Mississippi Records MRC-032 Sunda Pop (from Root Blog) Or this. I really don't know what these Mississippi Records compilations are all about, why Root Blog digitizes, zips up and reposts them, if these were ever actual cassettes, or what Root Blog rr even about, but I am mad about them all. This one is some sort of exotic Indian/Far East psyche pop from an indeterminable era, like Dengue Fever, but more "real." It is the kind of tape one might pick up from a strange man with a card table full of similar tapes at some flea market. You turn to show it to your friend, and then when you turn back, the card table is gone. I wish all music was as mysteriously delivered as this. Having this otherworldliness in my ears makes the mundane task of scrounging up some lunch seem like a safari mission.

The bit that starts at the nine-minute mark on "Side A" is one of the spookiest, finest acid-strained dream ballads I've ever heard. It's like listening to aliens trying to adequately express their love of Brenda Lee, but they only have some old Velvet Underground tapes to work with. The music the precedes and follows it is equally but differently genius, ranging from ramshackle frafisa organ ABBA to sex romp songs for drugged assassins.

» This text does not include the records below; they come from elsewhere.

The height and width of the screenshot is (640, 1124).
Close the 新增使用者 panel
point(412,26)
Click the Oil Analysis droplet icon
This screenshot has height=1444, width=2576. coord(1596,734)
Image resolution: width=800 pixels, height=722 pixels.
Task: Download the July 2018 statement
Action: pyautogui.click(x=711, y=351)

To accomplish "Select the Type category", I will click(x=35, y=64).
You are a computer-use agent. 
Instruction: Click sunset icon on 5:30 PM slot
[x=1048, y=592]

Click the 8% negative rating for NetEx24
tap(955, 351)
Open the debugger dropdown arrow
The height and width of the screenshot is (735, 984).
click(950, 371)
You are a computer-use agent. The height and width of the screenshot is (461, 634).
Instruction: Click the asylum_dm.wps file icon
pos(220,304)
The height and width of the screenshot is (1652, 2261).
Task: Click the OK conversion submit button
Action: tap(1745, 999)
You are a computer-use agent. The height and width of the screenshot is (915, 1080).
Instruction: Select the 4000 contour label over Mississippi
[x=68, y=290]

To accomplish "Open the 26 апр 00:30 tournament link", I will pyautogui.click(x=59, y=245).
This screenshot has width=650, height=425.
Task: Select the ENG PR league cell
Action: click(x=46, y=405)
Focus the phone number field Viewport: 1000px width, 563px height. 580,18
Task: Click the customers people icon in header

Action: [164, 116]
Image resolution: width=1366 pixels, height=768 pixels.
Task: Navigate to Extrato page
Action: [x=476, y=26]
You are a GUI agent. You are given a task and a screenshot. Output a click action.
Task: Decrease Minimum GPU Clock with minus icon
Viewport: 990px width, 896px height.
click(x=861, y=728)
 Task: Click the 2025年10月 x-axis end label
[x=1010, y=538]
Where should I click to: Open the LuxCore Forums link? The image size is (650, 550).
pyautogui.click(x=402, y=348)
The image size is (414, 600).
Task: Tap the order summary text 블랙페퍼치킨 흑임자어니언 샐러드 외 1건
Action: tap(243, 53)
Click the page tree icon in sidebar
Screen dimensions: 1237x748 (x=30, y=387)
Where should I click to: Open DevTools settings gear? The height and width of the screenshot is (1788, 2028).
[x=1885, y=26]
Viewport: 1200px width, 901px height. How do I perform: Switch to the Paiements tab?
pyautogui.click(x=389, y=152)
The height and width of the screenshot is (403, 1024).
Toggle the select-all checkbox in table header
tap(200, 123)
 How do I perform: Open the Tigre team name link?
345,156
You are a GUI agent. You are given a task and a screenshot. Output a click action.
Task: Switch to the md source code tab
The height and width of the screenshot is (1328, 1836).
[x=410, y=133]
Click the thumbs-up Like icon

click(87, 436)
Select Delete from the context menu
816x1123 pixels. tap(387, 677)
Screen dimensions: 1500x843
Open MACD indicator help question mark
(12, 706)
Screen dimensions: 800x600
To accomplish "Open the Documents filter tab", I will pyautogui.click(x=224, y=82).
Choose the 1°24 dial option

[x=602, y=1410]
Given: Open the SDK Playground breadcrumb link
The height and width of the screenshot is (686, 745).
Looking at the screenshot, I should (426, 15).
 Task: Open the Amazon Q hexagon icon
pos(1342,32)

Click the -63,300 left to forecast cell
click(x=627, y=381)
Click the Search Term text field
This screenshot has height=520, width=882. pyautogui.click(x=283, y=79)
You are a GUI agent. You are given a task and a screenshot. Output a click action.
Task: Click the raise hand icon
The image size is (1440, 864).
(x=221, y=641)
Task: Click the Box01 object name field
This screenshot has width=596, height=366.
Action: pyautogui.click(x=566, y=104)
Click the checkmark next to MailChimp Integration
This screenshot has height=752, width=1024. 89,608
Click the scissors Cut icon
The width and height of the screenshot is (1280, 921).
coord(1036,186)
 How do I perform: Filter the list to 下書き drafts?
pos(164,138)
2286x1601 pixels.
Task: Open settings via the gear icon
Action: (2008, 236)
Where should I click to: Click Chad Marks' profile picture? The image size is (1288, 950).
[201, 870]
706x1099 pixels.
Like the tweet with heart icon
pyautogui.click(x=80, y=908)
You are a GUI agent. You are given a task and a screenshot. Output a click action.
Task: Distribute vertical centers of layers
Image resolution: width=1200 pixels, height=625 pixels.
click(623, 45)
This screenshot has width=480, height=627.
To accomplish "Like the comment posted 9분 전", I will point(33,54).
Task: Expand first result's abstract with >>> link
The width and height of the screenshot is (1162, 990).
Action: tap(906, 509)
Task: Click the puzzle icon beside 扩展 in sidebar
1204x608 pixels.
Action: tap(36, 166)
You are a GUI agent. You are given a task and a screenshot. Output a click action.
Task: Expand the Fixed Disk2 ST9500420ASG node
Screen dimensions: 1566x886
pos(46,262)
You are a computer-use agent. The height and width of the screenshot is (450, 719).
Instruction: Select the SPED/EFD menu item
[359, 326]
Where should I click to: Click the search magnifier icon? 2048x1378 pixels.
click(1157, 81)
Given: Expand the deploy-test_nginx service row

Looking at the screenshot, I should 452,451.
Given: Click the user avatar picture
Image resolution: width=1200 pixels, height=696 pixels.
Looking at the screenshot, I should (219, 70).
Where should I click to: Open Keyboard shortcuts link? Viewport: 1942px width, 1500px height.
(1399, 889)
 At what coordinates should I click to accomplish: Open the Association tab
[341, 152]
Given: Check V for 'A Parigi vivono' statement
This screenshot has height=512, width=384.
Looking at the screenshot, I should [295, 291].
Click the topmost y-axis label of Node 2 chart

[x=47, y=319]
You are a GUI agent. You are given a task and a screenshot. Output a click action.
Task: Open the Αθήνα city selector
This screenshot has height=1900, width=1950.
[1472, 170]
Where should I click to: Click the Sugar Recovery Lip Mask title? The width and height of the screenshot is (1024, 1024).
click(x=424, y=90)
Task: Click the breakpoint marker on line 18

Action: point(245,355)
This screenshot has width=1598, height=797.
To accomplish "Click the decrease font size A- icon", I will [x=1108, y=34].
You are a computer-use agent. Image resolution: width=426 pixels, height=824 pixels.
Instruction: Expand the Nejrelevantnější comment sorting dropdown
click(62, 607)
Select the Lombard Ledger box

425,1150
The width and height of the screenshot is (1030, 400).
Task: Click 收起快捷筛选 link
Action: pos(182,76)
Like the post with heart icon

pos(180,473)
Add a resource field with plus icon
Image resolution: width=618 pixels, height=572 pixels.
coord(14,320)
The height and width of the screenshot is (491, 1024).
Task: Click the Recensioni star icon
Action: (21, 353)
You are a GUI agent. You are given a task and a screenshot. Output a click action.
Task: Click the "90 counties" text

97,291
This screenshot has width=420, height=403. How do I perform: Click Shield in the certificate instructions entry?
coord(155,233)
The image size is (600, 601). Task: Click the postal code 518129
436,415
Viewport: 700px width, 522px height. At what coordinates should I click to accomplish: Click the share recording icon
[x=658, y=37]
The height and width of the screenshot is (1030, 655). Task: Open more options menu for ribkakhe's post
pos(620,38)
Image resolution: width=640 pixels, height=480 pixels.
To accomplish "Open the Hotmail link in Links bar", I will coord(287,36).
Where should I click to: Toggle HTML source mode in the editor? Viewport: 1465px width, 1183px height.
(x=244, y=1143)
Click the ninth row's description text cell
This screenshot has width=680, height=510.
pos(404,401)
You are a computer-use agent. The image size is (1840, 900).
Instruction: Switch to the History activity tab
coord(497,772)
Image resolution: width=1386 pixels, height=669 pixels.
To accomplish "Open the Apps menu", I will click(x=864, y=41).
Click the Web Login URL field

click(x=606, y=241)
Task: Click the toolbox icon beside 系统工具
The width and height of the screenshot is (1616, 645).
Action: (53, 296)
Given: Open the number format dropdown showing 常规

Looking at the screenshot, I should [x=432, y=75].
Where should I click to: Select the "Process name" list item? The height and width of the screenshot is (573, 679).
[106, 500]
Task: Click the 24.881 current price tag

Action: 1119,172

UPDATE: Any doubts of the veracity of this being a tape of a treasure trove of records is elinated by the skipping on one number twists the end of side a. Also, this is the greatest mixtape ever made, the sort that when whipped out, establishes you as the coolest person in the room, as someone with a relaxed grip on the reins of the mystical ox team used to till the feilds of the fantastic.

Also, Wikipedia reports that "Sunda" refers to the Western islands in the Malay archipelago. This detail should be casually dropped when the bewildered throngs breathlessly ask "What is this???"